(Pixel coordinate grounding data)
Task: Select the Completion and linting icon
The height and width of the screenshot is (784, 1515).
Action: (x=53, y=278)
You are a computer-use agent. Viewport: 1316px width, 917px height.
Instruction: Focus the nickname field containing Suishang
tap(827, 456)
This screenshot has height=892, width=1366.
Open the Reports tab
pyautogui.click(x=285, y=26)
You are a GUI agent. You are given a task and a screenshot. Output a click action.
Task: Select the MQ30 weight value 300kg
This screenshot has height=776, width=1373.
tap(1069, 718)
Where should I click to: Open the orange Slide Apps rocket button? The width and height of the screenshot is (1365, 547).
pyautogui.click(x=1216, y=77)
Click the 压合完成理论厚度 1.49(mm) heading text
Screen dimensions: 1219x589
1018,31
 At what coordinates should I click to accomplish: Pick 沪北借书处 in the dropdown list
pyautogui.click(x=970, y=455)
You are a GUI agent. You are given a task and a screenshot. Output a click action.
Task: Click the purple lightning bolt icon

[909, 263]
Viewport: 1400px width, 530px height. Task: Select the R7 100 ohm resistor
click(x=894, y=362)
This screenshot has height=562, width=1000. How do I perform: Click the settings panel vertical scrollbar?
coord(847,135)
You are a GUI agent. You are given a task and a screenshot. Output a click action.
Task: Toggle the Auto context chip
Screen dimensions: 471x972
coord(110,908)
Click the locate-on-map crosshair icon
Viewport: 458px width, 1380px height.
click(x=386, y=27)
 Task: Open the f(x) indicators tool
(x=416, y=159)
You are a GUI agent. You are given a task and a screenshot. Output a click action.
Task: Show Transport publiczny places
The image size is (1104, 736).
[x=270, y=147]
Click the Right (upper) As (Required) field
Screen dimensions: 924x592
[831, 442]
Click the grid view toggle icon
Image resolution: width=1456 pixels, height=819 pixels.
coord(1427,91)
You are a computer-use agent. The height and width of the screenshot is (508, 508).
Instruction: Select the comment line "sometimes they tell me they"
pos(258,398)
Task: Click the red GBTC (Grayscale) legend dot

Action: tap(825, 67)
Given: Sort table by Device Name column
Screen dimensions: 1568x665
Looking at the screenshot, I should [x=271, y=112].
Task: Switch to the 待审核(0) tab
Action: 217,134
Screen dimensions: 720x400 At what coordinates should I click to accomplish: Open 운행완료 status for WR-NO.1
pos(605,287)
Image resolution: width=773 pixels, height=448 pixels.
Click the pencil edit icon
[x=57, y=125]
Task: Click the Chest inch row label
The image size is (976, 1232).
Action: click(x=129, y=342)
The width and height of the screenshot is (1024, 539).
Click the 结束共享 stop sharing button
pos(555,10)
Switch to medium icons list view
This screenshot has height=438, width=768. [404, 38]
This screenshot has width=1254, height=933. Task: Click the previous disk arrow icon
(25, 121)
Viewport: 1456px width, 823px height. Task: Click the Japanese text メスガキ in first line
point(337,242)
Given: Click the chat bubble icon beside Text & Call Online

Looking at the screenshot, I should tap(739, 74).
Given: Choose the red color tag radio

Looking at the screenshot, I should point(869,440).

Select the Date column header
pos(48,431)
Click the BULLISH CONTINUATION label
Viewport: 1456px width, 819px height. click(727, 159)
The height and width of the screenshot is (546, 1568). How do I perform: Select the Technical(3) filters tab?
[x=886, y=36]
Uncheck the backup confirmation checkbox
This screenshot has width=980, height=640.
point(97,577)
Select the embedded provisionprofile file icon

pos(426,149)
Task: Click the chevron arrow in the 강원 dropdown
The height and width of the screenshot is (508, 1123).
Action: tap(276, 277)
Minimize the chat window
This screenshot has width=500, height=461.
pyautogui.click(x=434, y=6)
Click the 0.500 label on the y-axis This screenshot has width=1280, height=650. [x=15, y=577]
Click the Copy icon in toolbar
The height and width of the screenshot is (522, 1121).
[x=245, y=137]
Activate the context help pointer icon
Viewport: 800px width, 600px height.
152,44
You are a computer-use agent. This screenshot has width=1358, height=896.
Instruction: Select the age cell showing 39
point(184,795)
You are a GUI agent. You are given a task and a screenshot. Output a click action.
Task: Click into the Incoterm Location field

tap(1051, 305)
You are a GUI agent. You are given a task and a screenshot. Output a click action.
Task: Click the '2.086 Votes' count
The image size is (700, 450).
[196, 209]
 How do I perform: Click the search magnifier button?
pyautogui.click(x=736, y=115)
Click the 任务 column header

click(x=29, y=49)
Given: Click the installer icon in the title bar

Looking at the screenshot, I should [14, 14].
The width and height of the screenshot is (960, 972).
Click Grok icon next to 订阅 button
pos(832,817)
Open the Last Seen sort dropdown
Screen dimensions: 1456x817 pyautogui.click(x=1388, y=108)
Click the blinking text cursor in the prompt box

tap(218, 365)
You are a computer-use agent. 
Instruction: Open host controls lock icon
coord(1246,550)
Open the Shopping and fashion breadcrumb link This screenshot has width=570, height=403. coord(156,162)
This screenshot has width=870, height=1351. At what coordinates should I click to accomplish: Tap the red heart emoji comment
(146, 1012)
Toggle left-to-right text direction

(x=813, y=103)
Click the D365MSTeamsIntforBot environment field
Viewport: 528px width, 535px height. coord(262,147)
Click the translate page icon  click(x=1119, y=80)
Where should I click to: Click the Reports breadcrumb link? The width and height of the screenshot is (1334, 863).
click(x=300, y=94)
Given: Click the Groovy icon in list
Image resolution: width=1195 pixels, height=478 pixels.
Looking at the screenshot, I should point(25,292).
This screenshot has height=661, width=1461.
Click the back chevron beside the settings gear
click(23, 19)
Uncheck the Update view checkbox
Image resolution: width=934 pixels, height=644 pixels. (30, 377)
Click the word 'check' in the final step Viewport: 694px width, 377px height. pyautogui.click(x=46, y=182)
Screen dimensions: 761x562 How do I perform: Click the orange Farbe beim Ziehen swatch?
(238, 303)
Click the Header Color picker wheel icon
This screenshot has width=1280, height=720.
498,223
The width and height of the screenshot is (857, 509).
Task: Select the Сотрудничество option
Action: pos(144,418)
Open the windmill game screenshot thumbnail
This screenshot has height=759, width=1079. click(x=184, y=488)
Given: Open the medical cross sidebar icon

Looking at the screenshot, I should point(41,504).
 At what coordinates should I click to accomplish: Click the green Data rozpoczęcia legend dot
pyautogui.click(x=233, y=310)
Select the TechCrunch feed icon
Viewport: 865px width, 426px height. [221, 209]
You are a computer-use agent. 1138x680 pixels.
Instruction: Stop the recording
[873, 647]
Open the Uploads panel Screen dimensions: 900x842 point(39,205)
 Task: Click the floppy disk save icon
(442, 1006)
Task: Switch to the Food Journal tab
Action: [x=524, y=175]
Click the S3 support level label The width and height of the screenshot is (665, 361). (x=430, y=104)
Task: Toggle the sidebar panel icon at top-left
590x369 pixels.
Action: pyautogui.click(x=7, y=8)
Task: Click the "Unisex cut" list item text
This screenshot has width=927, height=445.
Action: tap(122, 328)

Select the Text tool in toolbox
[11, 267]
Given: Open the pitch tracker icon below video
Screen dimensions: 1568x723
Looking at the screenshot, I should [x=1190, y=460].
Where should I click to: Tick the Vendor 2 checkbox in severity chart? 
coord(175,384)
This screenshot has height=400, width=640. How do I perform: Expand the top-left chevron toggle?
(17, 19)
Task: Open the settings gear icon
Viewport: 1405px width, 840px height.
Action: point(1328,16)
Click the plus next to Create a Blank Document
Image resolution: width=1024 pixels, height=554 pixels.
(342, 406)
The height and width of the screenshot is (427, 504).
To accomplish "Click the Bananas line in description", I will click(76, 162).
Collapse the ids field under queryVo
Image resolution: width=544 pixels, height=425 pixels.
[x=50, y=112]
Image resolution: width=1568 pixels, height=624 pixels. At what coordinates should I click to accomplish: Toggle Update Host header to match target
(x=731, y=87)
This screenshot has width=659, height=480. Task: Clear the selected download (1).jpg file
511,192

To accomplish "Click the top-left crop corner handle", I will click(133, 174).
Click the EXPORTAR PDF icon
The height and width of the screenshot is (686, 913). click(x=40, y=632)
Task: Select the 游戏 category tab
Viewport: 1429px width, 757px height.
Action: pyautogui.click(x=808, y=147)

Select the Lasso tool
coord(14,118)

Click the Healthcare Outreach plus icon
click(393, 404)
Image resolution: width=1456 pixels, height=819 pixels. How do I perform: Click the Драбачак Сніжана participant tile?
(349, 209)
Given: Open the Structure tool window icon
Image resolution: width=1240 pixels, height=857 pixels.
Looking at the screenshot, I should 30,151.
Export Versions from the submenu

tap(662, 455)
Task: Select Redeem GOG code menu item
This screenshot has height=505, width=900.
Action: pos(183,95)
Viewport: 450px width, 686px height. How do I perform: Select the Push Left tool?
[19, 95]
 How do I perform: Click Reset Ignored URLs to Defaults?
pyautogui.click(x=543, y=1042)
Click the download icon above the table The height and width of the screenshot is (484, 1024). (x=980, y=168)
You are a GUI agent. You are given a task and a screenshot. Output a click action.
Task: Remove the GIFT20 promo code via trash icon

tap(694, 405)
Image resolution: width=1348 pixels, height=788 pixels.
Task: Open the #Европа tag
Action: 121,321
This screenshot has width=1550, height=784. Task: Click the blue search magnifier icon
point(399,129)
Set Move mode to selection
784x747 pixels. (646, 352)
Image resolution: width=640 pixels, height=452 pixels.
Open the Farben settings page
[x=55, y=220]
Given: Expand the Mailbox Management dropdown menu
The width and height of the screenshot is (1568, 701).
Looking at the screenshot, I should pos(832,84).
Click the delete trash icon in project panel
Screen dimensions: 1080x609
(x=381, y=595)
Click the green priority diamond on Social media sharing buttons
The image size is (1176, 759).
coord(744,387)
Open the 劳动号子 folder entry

__EXERCISE PROMPT__: Every line of the entries above that includes "table" should be copied.

__SOLUTION__:
Given: Sort table by Device Name column
Click the download icon above the table The height and width of the screenshot is (484, 1024). (x=980, y=168)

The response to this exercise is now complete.